▶ [GIVEN REQUEST] Can you rewrite the lines below with every "dropdown" swapped for "menu" and everything else unchanged?

————————

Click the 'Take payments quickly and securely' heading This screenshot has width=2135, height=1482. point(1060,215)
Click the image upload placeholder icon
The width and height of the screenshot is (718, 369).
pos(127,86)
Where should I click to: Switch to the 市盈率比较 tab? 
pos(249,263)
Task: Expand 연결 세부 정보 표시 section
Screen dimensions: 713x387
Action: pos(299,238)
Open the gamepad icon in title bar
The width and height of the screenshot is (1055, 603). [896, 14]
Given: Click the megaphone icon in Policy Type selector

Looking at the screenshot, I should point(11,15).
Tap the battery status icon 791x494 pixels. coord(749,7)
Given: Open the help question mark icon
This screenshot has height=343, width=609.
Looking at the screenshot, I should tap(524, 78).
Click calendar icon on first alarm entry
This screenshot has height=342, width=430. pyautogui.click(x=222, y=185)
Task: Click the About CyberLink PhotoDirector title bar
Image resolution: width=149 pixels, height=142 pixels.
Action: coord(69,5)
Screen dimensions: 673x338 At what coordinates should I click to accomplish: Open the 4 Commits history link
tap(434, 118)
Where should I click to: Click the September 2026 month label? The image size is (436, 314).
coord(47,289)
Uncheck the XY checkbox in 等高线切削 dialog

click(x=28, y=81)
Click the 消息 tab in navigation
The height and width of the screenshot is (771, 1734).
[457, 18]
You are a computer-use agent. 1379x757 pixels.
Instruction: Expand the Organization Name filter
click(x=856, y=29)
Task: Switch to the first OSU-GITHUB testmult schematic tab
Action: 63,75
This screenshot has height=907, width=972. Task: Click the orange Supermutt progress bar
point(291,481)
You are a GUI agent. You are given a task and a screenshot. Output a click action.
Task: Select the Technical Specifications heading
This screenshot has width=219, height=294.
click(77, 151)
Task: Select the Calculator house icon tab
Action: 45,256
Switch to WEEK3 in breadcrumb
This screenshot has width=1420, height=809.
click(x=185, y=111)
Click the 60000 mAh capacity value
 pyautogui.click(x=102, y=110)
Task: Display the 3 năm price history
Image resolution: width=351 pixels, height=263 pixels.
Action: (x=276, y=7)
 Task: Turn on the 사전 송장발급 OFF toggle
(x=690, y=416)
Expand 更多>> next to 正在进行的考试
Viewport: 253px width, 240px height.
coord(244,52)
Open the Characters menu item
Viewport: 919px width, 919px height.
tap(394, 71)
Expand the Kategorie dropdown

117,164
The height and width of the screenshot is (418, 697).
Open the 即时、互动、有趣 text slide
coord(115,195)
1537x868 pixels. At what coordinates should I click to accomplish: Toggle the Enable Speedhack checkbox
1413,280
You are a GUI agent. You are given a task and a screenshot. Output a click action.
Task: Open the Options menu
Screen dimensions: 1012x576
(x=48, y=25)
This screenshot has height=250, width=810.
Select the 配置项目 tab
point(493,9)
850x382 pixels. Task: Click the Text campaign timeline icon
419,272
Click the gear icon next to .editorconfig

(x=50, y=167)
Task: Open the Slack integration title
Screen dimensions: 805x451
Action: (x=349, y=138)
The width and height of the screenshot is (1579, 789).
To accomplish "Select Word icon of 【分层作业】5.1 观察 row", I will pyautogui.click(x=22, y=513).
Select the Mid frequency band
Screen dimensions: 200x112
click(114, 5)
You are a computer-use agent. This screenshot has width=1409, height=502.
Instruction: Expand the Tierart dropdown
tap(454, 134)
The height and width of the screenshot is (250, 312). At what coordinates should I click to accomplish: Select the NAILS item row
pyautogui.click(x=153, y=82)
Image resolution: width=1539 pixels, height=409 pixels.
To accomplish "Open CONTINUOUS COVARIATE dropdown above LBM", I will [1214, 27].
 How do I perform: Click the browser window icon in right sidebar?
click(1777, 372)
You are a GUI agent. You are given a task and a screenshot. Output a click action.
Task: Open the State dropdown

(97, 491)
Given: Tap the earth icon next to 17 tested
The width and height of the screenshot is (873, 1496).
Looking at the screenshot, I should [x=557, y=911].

————————

▶ [RESPONSE TO THE TASK]
Click the 'Take payments quickly and securely' heading This screenshot has width=2135, height=1482. point(1060,215)
Click the image upload placeholder icon
The width and height of the screenshot is (718, 369).
pos(127,86)
Where should I click to: Switch to the 市盈率比较 tab? 
pos(249,263)
Task: Expand 연결 세부 정보 표시 section
Screen dimensions: 713x387
Action: pos(299,238)
Open the gamepad icon in title bar
The width and height of the screenshot is (1055, 603). [896, 14]
Given: Click the megaphone icon in Policy Type selector

Looking at the screenshot, I should point(11,15).
Tap the battery status icon 791x494 pixels. coord(749,7)
Given: Open the help question mark icon
This screenshot has height=343, width=609.
Looking at the screenshot, I should tap(524, 78).
Click calendar icon on first alarm entry
This screenshot has height=342, width=430. pyautogui.click(x=222, y=185)
Task: Click the About CyberLink PhotoDirector title bar
Image resolution: width=149 pixels, height=142 pixels.
Action: coord(69,5)
Screen dimensions: 673x338 At what coordinates should I click to accomplish: Open the 4 Commits history link
tap(434, 118)
Where should I click to: Click the September 2026 month label? The image size is (436, 314).
coord(47,289)
Uncheck the XY checkbox in 等高线切削 dialog

click(x=28, y=81)
Click the 消息 tab in navigation
The height and width of the screenshot is (771, 1734).
[457, 18]
You are a computer-use agent. 1379x757 pixels.
Instruction: Expand the Organization Name filter
click(x=856, y=29)
Task: Switch to the first OSU-GITHUB testmult schematic tab
Action: 63,75
This screenshot has height=907, width=972. Task: Click the orange Supermutt progress bar
point(291,481)
You are a GUI agent. You are given a task and a screenshot. Output a click action.
Task: Select the Technical Specifications heading
This screenshot has width=219, height=294.
click(77, 151)
Task: Select the Calculator house icon tab
Action: 45,256
Switch to WEEK3 in breadcrumb
This screenshot has width=1420, height=809.
click(x=185, y=111)
Click the 60000 mAh capacity value
 pyautogui.click(x=102, y=110)
Task: Display the 3 năm price history
Image resolution: width=351 pixels, height=263 pixels.
Action: (x=276, y=7)
 Task: Turn on the 사전 송장발급 OFF toggle
(x=690, y=416)
Expand 更多>> next to 正在进行的考试
Viewport: 253px width, 240px height.
coord(244,52)
Open the Characters menu item
Viewport: 919px width, 919px height.
tap(394, 71)
Expand the Kategorie menu

117,164
The height and width of the screenshot is (418, 697).
Open the 即时、互动、有趣 text slide
coord(115,195)
1537x868 pixels. At what coordinates should I click to accomplish: Toggle the Enable Speedhack checkbox
1413,280
You are a GUI agent. You are given a task and a screenshot. Output a click action.
Task: Open the Options menu
Screen dimensions: 1012x576
(x=48, y=25)
This screenshot has height=250, width=810.
Select the 配置项目 tab
point(493,9)
850x382 pixels. Task: Click the Text campaign timeline icon
419,272
Click the gear icon next to .editorconfig

(x=50, y=167)
Task: Open the Slack integration title
Screen dimensions: 805x451
Action: (x=349, y=138)
The width and height of the screenshot is (1579, 789).
To accomplish "Select Word icon of 【分层作业】5.1 观察 row", I will pyautogui.click(x=22, y=513).
Select the Mid frequency band
Screen dimensions: 200x112
click(114, 5)
You are a computer-use agent. This screenshot has width=1409, height=502.
Instruction: Expand the Tierart menu
tap(454, 134)
The height and width of the screenshot is (250, 312). At what coordinates should I click to accomplish: Select the NAILS item row
pyautogui.click(x=153, y=82)
Image resolution: width=1539 pixels, height=409 pixels.
To accomplish "Open CONTINUOUS COVARIATE menu above LBM", I will [1214, 27].
 How do I perform: Click the browser window icon in right sidebar?
click(1777, 372)
You are a GUI agent. You are given a task and a screenshot. Output a click action.
Task: Open the State menu

(97, 491)
Given: Tap the earth icon next to 17 tested
The width and height of the screenshot is (873, 1496).
Looking at the screenshot, I should [x=557, y=911].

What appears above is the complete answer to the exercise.